++++ DATASET CONTENT ++++
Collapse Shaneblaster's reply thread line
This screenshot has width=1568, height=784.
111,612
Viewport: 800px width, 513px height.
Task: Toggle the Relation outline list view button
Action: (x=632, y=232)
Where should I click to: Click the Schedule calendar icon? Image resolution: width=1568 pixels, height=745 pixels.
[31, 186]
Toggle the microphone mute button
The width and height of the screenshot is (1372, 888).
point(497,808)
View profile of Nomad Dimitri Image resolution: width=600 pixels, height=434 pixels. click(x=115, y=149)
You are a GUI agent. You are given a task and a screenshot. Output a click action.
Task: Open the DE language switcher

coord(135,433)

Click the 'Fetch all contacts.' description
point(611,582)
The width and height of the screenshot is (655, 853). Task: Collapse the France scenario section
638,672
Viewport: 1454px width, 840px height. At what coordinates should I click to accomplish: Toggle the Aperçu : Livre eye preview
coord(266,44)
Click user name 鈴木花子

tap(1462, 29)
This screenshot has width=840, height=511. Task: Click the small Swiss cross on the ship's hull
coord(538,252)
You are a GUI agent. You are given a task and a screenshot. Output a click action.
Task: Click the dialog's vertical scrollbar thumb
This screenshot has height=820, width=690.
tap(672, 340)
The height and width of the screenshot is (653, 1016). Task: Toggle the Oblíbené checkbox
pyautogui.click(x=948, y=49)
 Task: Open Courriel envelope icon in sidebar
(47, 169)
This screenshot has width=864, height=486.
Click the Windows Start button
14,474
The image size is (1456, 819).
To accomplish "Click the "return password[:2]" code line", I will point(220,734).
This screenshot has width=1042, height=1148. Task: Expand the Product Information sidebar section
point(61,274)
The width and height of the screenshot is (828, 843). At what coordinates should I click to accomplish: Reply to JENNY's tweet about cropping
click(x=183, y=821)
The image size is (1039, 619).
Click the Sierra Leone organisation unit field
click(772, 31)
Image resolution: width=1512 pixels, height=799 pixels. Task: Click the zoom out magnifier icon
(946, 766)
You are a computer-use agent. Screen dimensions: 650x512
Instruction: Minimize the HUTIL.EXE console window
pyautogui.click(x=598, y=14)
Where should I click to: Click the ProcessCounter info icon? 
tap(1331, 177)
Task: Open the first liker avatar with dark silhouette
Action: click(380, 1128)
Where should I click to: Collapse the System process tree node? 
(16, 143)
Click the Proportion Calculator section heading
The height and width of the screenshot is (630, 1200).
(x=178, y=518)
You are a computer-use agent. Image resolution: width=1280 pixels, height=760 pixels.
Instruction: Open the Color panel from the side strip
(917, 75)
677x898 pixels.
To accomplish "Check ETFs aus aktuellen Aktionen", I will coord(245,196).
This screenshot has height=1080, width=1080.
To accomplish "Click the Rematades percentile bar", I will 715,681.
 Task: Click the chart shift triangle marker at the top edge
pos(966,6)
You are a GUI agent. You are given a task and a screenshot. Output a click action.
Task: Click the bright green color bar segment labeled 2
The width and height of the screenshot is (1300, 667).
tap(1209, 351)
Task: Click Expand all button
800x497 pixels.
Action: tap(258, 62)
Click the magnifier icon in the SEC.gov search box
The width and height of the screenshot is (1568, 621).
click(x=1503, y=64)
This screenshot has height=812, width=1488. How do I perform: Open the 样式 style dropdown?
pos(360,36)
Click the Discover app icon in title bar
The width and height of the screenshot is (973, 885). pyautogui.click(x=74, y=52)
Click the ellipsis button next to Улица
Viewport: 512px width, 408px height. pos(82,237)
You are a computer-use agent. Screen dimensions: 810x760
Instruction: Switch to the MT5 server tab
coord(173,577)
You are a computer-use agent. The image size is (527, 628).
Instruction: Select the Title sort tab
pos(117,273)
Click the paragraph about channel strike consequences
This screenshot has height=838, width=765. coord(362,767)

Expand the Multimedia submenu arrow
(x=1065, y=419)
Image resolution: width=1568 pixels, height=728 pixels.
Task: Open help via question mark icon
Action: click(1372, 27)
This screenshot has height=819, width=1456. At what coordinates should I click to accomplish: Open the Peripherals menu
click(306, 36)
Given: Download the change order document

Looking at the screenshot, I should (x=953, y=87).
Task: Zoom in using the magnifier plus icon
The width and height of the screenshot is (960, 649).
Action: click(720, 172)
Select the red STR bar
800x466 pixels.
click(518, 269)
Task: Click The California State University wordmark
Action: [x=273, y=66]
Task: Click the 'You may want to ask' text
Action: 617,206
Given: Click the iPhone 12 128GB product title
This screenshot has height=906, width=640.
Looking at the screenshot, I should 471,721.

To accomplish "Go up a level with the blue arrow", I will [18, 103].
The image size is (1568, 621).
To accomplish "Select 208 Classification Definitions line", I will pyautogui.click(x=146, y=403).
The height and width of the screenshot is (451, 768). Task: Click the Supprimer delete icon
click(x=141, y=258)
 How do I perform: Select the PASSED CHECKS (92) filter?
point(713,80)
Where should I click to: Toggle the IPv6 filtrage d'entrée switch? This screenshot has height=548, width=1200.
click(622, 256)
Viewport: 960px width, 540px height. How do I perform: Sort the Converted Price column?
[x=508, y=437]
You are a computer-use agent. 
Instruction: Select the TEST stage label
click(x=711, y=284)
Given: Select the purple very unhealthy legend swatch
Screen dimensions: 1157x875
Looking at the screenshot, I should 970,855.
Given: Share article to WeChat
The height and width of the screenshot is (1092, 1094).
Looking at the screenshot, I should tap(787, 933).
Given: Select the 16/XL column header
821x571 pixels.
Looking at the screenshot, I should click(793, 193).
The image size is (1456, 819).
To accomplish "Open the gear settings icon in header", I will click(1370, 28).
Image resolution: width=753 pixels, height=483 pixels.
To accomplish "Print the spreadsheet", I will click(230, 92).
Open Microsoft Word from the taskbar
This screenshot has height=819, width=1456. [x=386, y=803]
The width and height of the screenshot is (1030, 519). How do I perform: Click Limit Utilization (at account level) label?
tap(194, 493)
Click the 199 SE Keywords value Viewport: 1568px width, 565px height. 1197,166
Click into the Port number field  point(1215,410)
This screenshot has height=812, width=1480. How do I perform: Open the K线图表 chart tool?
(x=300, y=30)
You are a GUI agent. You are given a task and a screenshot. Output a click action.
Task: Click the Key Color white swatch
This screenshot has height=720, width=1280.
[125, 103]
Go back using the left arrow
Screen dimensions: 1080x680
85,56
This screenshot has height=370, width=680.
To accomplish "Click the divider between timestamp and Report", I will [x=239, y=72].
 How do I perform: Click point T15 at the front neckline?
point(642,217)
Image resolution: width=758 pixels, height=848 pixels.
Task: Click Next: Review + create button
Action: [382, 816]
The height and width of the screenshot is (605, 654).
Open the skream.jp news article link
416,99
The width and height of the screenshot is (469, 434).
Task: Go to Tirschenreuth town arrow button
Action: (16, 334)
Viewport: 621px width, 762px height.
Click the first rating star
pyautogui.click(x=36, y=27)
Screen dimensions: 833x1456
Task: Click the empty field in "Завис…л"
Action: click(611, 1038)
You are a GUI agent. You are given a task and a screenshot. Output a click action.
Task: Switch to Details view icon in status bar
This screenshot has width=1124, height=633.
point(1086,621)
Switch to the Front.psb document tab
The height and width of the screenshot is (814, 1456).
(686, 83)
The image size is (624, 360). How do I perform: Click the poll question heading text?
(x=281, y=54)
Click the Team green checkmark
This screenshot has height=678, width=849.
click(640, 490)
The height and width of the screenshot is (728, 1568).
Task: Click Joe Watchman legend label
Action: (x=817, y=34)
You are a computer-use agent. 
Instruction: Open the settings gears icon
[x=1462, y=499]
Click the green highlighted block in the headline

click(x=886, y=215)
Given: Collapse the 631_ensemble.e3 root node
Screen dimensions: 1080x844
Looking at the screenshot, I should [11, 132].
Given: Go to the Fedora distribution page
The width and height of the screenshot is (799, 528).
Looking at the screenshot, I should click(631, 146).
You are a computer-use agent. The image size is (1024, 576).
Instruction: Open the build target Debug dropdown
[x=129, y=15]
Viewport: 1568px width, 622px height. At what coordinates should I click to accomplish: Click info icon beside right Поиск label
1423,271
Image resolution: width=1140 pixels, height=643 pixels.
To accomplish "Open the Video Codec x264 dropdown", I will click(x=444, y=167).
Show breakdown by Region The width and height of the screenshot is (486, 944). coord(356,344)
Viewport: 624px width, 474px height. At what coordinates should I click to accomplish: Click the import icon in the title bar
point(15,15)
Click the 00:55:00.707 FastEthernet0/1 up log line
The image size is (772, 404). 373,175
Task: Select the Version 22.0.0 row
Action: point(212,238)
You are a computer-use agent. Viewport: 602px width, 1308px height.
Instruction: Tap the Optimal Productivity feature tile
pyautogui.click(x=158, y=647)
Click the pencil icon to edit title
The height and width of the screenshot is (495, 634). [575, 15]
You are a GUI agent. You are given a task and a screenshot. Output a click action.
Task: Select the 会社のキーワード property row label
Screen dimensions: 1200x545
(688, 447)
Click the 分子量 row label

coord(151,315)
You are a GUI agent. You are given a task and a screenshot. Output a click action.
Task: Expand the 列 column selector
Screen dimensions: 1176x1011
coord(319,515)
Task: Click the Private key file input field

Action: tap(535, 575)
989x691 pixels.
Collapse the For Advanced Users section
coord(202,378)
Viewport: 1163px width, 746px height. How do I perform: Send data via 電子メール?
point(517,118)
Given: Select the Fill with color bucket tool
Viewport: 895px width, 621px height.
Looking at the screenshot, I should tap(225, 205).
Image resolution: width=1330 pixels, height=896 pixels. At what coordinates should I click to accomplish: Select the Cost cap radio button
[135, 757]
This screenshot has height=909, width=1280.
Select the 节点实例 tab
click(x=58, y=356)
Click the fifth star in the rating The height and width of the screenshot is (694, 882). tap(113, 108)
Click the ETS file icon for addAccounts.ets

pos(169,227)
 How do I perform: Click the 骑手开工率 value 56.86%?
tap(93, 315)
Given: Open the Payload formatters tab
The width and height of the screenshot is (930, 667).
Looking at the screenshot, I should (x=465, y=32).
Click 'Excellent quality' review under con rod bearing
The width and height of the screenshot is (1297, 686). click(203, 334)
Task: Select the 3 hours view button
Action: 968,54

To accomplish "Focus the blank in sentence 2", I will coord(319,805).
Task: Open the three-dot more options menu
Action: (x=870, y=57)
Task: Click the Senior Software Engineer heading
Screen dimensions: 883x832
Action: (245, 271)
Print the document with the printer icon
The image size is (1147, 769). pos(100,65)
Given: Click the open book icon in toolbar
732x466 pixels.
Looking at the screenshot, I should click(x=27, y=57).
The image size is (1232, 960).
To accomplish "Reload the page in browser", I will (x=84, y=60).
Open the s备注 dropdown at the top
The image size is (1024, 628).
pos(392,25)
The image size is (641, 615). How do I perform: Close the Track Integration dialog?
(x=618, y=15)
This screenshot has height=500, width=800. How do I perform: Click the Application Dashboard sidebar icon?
++++
Copy the rows above word for word, from the first row through the row that contains "View profile of".

CORRECT RESULT:
Collapse Shaneblaster's reply thread line
This screenshot has width=1568, height=784.
111,612
Viewport: 800px width, 513px height.
Task: Toggle the Relation outline list view button
Action: (x=632, y=232)
Where should I click to: Click the Schedule calendar icon? Image resolution: width=1568 pixels, height=745 pixels.
[31, 186]
Toggle the microphone mute button
The width and height of the screenshot is (1372, 888).
point(497,808)
View profile of Nomad Dimitri Image resolution: width=600 pixels, height=434 pixels. click(x=115, y=149)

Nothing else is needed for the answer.